Sebenarnya ini tugas yang mudah. Bisa dilakukan dengan program apapun. MATLAB, C++, Fortran terbaru, Visual Basic, dsb bisa melakukannya. Karena TA saya berhubungan dengan MATLAB, saya menggunakan MATLAB. Berikut ini soalnya:
1. Generate bilangan random sebanyak 1000 buah!
Jawab:
Lakukan perintah:
rand(1000,1) >> karena matriks 1000×1 menuliskannya kurang efektif, sehingga diringkas saja dengan cara men-generate matriks dengan matriks 10×100.

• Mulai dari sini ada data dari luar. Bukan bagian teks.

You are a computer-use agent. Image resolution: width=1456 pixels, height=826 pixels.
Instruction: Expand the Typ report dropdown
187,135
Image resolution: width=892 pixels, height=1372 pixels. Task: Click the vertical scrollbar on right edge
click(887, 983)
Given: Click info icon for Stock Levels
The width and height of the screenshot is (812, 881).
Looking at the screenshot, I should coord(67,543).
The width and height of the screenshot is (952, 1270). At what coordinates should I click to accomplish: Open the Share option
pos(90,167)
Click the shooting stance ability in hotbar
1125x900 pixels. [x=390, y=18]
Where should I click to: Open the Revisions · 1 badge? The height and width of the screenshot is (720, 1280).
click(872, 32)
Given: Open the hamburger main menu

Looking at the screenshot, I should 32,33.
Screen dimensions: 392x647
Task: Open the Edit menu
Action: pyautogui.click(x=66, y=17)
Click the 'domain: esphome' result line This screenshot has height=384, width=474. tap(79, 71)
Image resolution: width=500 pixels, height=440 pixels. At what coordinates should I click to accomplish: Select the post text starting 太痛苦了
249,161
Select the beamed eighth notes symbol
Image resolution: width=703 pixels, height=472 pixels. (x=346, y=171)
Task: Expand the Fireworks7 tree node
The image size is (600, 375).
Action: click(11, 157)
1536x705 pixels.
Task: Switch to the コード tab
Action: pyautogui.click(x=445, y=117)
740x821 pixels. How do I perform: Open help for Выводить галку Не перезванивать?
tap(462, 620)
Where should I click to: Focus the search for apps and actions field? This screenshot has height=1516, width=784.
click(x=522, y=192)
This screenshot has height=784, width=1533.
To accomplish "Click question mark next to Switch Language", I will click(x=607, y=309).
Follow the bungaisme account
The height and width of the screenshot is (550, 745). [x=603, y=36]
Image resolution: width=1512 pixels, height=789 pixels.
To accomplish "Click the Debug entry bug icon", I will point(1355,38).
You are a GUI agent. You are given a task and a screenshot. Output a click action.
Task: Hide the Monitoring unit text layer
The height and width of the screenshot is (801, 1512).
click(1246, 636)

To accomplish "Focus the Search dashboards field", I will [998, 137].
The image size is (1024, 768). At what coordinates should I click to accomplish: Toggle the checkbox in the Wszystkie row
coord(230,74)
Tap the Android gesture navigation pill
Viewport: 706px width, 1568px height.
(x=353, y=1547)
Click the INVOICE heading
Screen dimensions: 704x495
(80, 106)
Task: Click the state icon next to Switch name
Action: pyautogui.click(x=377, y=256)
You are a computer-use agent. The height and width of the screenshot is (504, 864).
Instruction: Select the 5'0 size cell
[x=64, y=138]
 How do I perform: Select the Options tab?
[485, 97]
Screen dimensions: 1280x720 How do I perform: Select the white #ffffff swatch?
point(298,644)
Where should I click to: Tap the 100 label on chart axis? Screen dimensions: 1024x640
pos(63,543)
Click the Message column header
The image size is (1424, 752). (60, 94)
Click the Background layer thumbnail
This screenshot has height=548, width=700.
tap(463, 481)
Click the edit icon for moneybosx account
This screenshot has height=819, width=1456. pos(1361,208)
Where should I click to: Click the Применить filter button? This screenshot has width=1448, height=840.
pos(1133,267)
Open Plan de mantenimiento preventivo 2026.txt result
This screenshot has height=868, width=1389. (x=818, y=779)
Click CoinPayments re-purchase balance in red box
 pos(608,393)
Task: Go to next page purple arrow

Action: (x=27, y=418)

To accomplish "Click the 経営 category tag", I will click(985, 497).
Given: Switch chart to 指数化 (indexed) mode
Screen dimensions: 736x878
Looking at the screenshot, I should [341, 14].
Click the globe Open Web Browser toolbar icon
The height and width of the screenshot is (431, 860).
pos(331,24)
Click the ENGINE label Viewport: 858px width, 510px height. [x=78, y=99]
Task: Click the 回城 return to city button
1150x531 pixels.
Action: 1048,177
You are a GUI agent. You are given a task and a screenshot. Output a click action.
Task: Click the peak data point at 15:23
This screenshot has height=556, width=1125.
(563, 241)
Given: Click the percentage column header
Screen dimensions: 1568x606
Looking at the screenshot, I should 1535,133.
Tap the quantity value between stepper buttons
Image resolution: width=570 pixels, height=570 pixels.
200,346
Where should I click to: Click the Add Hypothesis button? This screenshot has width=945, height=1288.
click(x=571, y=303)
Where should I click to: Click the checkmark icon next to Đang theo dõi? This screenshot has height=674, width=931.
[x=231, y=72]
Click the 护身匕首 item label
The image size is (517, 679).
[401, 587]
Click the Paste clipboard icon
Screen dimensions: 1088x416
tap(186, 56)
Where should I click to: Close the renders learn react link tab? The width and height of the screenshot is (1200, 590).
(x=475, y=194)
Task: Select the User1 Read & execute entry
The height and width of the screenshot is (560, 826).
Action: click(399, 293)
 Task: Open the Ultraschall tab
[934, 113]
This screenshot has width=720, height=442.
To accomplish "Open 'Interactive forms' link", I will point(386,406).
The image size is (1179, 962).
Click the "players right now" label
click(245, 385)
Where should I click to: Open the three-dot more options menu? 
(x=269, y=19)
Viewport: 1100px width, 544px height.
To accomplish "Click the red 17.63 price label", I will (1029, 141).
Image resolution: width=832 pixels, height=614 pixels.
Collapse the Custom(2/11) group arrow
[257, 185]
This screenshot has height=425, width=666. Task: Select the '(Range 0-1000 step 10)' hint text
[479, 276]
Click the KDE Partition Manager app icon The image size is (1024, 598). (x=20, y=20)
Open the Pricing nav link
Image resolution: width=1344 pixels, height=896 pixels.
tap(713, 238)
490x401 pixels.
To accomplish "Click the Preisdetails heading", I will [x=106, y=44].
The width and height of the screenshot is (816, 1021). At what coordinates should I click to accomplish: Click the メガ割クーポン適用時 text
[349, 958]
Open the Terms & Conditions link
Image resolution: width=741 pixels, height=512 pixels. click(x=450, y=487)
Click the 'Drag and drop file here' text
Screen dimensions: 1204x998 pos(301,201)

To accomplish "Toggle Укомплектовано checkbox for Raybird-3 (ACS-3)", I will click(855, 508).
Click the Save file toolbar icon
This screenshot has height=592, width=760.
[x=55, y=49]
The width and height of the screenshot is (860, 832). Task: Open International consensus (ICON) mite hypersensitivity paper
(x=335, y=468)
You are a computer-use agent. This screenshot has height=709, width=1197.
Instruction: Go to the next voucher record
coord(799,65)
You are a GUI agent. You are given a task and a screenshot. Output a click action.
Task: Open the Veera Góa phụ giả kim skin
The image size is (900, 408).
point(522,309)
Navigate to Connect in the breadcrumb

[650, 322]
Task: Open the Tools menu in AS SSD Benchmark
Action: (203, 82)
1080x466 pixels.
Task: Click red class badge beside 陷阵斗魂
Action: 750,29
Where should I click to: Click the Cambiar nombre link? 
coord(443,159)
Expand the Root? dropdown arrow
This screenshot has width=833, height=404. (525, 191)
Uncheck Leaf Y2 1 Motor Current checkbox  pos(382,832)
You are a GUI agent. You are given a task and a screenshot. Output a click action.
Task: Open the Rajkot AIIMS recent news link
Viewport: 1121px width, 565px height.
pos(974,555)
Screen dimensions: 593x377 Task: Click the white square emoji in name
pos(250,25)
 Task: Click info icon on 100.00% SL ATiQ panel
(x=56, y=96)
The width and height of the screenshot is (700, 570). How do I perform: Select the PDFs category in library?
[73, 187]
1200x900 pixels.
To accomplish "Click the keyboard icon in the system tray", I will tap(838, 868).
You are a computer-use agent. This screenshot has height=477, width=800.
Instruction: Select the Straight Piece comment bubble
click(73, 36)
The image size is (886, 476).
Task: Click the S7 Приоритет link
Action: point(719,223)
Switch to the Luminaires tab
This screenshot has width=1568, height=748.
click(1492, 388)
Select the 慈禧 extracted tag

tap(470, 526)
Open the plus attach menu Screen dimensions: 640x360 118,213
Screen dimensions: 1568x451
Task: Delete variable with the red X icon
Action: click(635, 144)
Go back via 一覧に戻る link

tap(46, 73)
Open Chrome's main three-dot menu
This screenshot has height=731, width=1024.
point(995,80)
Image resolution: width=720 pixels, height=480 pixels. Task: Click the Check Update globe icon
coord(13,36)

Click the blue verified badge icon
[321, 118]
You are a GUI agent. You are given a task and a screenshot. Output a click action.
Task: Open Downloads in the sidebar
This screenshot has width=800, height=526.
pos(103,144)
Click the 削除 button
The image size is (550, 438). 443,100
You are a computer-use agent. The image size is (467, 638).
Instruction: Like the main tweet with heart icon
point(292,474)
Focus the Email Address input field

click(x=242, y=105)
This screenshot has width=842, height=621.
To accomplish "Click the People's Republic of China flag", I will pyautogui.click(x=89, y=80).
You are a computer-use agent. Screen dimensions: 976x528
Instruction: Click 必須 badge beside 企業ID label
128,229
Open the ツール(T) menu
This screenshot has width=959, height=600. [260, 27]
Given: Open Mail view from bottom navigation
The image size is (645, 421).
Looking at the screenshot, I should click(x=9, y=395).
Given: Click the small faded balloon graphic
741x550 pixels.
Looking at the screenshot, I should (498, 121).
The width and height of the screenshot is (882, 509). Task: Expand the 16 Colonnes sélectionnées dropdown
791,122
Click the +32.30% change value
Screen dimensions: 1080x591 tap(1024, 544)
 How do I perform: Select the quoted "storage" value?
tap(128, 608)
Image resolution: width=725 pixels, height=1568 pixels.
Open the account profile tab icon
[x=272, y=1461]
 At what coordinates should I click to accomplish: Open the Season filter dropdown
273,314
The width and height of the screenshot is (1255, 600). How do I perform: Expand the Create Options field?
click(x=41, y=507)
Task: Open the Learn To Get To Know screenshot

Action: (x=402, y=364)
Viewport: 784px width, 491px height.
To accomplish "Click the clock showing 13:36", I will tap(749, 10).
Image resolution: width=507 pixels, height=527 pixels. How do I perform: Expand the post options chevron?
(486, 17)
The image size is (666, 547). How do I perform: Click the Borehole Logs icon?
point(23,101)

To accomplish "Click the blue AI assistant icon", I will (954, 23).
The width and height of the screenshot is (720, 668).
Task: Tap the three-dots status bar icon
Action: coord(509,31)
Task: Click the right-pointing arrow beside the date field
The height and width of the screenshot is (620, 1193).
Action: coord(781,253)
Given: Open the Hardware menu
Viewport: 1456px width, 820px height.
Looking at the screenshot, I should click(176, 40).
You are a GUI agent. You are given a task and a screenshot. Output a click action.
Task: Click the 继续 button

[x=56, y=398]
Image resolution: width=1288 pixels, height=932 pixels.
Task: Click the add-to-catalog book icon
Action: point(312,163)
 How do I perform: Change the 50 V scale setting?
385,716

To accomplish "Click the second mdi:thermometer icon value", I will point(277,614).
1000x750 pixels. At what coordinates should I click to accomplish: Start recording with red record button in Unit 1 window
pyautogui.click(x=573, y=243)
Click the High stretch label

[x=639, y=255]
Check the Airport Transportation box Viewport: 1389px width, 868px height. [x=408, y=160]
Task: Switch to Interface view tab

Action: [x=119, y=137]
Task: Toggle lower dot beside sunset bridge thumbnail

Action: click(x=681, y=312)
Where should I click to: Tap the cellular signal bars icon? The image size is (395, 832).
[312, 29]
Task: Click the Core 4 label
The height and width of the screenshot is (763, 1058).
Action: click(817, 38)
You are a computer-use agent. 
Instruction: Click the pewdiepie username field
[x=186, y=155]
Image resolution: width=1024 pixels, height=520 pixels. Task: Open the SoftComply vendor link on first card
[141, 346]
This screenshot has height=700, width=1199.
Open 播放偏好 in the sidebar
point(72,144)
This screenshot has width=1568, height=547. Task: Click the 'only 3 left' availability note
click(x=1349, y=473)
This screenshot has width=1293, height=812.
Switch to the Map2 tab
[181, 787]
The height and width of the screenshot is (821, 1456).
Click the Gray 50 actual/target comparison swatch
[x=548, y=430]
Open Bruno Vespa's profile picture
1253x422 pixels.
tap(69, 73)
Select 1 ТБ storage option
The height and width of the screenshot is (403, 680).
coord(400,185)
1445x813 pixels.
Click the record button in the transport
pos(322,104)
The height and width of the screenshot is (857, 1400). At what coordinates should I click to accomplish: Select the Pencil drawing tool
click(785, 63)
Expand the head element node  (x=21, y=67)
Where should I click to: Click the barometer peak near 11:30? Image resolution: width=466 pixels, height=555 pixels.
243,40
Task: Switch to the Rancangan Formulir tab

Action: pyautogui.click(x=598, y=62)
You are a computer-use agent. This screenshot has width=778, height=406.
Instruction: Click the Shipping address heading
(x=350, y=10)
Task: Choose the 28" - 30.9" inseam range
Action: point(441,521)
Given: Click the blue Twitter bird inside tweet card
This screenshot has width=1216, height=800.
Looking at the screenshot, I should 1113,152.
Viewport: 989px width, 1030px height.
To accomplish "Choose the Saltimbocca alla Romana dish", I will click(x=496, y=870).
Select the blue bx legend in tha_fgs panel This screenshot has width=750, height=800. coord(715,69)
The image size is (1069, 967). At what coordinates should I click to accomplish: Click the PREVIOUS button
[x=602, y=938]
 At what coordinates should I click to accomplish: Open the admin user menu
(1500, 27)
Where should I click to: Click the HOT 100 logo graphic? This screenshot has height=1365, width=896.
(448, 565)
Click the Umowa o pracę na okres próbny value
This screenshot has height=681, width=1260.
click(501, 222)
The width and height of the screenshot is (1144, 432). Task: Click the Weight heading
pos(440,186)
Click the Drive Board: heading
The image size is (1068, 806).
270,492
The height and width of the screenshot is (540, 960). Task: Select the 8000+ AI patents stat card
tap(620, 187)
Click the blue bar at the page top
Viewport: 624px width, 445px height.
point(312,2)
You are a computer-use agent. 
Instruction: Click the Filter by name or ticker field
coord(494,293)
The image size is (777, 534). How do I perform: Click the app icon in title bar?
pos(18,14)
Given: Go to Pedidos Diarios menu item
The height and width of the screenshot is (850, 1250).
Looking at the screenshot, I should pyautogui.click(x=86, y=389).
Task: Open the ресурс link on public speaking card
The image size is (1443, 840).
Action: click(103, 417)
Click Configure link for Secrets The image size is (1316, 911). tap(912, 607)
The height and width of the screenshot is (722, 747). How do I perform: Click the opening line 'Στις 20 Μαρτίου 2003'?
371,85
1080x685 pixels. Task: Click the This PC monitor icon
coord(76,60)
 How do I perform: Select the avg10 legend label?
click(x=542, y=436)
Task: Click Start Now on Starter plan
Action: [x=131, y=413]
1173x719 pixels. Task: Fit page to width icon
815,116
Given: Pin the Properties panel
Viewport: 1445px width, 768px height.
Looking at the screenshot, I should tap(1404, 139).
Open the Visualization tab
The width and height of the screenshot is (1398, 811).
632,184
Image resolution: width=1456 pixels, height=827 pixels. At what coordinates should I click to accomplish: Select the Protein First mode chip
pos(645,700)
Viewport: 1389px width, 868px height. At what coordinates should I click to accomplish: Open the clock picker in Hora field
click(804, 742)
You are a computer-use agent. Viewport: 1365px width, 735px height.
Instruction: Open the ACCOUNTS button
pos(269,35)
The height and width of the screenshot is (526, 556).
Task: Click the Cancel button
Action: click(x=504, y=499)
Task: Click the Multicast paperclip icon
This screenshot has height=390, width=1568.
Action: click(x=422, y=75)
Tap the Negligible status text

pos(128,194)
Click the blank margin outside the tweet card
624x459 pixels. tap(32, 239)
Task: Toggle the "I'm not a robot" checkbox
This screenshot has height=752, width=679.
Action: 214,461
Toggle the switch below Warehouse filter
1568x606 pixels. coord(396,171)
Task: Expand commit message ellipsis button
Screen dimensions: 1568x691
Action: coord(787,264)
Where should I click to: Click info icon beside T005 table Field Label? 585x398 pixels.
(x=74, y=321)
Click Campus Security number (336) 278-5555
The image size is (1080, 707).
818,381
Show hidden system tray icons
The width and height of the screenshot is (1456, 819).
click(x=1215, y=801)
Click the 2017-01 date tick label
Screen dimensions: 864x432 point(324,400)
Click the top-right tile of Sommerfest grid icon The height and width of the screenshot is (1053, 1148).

rand(10,100) >> 10 baris, 100 kolom.
2. Menentukan ekspektasi dan risiko dari skenario tertentu, dengan men-generate 200 bilangan random dan simulasi Monte Carlo 200 kali. Berikut ini scriptnya:
clear;
clc;
a=0;
b=0;
c=0;
d=0;
k=200;
% membangkitkan basic random number sebanyak k
bilangan=rand(k,1);
% melakukan monte Carlo simulation sebanyak 200 kali
for j=1:200;
% looping sebanyak k kali, mengubah nilai random sesuai soal
for i=1:k
if bilangan(i)<=0.2;
bilang(i)=950;
a=a+1;
elseif bilangan(i)<=0.6;
bilang(i)=975;
b=b+1;
elseif bilangan(i)<=0.9;
bilang(i)=1050;
c=c+1;
else
bilang(i)=1150;
d=d+1;
end
end
% hasil rata-rata (Ekspektasi)
ekspektasi(j)= mean(bilang);
% standard deviasi (Risiko)
risiko(j)= std(bilang);
end
% ekspektasi total dan standard deviasi
ekspektasi_total= mean(ekspektasi);
risiko_total= mean(risiko);
Jadi, ekspektasi total sebesar 1018.1 dollar dengan risiko 64.7 dollar
3. Carilah harga put option yang pantas, mirip dengan soal kedua,
Script:
clear;
clc;
a=0;
b=0;
c=0;
d=0;
k=200;
% membangkitkan basic random number sebanyak k (tugas 1)
bilangan=rand(k,1);
% melakukan Monte Carlo Simulation sebanyak 200 kali
for j=1:200
% looping sebanyak k kali, mengubah nilai random sesuai soal
for i=1:k
if bilangan(i)<=0.1;
bilang(i)=925;
a=a+1;
elseif bilangan(i)<=0.4;
bilang(i)=975;
b=b+1;
elseif bilangan(i)<=0.8;
bilang(i)=1050;
c=c+1;
else
bilang(i)=1100;
d=d+1;
end
end
ekspektasi(j)=mean(bilang);
risiko(j)=std(bilang);
end
ekspektasi_total=mean(ekspektasi);
risiko_total=mean(risiko);
% nilai_ekspektasi_teori=(1100*0.2)+(1050*0.4)+(975*0.3)+(925*0.1);
a0=1000; % harga option saat t=0
a1=a0+0.05*a0; % harga option saat t
harga_put_option_t_0=(a0/a1)*ekspektasi_total; % harga put option pantas pada t=0
hasil:
Jadi, ekspektasi total sebesar 1026.3 dollar dan harga put option yang pantas pada saat t=0 sebesar 977.38 dollar.



bro its a basic stuff that you do…
could you give me more explanation if I want to do fixed random data?
coz as I recall, monte carlo should use a fixed random data in order to be analyze-able coz if you are using your method, means that when I run the script at 08:00 with 09:00 the result will be different….
so what you should be doing is like this:
assumptions (avg = 5 stdev = 1)
1st run: a = 5.1; b = 5.5; c = 4.6
2nd run: a = 5.1; b = 5.5; c = 4.6
so it should be a fixed random data if the parameter doesn’t change.